::: INFORMATION SUPPLIED :::
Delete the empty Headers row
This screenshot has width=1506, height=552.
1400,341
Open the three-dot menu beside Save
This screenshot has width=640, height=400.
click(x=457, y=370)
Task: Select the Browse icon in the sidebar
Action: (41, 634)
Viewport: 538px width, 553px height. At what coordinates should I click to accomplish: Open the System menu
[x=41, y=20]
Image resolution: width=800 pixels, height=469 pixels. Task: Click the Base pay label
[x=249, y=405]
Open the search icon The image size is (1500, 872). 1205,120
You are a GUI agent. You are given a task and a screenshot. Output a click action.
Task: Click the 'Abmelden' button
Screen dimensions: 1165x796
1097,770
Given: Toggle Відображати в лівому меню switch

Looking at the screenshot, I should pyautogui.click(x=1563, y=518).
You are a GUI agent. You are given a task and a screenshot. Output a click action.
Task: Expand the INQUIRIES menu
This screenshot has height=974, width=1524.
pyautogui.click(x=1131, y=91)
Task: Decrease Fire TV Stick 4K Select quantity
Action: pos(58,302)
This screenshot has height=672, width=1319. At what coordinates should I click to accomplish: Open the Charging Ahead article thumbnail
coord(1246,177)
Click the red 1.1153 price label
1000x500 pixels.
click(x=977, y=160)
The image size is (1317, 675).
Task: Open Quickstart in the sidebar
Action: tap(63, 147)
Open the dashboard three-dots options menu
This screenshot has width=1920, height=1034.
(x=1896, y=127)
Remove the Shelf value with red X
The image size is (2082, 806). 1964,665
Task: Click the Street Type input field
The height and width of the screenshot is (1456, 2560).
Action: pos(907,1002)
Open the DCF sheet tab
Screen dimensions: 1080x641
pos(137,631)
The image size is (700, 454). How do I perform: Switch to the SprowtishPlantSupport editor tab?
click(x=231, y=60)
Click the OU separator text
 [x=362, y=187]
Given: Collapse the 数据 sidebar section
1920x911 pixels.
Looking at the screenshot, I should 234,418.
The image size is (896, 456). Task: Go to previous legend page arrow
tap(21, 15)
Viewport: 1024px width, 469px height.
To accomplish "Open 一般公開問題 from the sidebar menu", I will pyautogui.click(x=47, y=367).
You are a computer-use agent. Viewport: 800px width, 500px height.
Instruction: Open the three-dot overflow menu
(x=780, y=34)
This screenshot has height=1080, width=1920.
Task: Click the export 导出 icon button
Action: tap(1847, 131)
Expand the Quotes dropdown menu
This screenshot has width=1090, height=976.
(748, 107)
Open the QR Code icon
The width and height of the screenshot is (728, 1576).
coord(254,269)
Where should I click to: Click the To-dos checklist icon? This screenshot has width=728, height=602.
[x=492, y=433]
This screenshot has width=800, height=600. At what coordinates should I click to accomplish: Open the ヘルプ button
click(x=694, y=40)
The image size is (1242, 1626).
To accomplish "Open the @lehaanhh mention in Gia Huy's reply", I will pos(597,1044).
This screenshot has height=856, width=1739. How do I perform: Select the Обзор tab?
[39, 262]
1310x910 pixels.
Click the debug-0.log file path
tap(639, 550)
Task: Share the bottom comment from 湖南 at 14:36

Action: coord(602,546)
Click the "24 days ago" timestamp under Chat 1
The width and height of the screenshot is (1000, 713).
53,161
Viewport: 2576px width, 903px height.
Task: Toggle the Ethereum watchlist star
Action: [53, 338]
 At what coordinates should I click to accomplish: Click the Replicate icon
:::
■ ABOUT THIS TASK
Give the data back exactly as it stands.

■ RESULT OF THIS TASK
Delete the empty Headers row
This screenshot has width=1506, height=552.
1400,341
Open the three-dot menu beside Save
This screenshot has width=640, height=400.
click(x=457, y=370)
Task: Select the Browse icon in the sidebar
Action: (41, 634)
Viewport: 538px width, 553px height. At what coordinates should I click to accomplish: Open the System menu
[x=41, y=20]
Image resolution: width=800 pixels, height=469 pixels. Task: Click the Base pay label
[x=249, y=405]
Open the search icon The image size is (1500, 872). 1205,120
You are a GUI agent. You are given a task and a screenshot. Output a click action.
Task: Click the 'Abmelden' button
Screen dimensions: 1165x796
1097,770
Given: Toggle Відображати в лівому меню switch

Looking at the screenshot, I should pyautogui.click(x=1563, y=518).
You are a GUI agent. You are given a task and a screenshot. Output a click action.
Task: Expand the INQUIRIES menu
This screenshot has height=974, width=1524.
pyautogui.click(x=1131, y=91)
Task: Decrease Fire TV Stick 4K Select quantity
Action: pos(58,302)
This screenshot has height=672, width=1319. At what coordinates should I click to accomplish: Open the Charging Ahead article thumbnail
coord(1246,177)
Click the red 1.1153 price label
1000x500 pixels.
click(x=977, y=160)
The image size is (1317, 675).
Task: Open Quickstart in the sidebar
Action: tap(63, 147)
Open the dashboard three-dots options menu
This screenshot has width=1920, height=1034.
(x=1896, y=127)
Remove the Shelf value with red X
The image size is (2082, 806). 1964,665
Task: Click the Street Type input field
The height and width of the screenshot is (1456, 2560).
Action: pos(907,1002)
Open the DCF sheet tab
Screen dimensions: 1080x641
pos(137,631)
The image size is (700, 454). How do I perform: Switch to the SprowtishPlantSupport editor tab?
click(x=231, y=60)
Click the OU separator text
 [x=362, y=187]
Given: Collapse the 数据 sidebar section
1920x911 pixels.
Looking at the screenshot, I should 234,418.
The image size is (896, 456). Task: Go to previous legend page arrow
tap(21, 15)
Viewport: 1024px width, 469px height.
To accomplish "Open 一般公開問題 from the sidebar menu", I will pyautogui.click(x=47, y=367).
You are a computer-use agent. Viewport: 800px width, 500px height.
Instruction: Open the three-dot overflow menu
(x=780, y=34)
This screenshot has height=1080, width=1920.
Task: Click the export 导出 icon button
Action: tap(1847, 131)
Expand the Quotes dropdown menu
This screenshot has width=1090, height=976.
(748, 107)
Open the QR Code icon
The width and height of the screenshot is (728, 1576).
coord(254,269)
Where should I click to: Click the To-dos checklist icon? This screenshot has width=728, height=602.
[x=492, y=433]
This screenshot has width=800, height=600. At what coordinates should I click to accomplish: Open the ヘルプ button
click(x=694, y=40)
The image size is (1242, 1626).
To accomplish "Open the @lehaanhh mention in Gia Huy's reply", I will pos(597,1044).
This screenshot has height=856, width=1739. How do I perform: Select the Обзор tab?
[39, 262]
1310x910 pixels.
Click the debug-0.log file path
tap(639, 550)
Task: Share the bottom comment from 湖南 at 14:36

Action: coord(602,546)
Click the "24 days ago" timestamp under Chat 1
The width and height of the screenshot is (1000, 713).
53,161
Viewport: 2576px width, 903px height.
Task: Toggle the Ethereum watchlist star
Action: [53, 338]
 At what coordinates should I click to accomplish: Click the Replicate icon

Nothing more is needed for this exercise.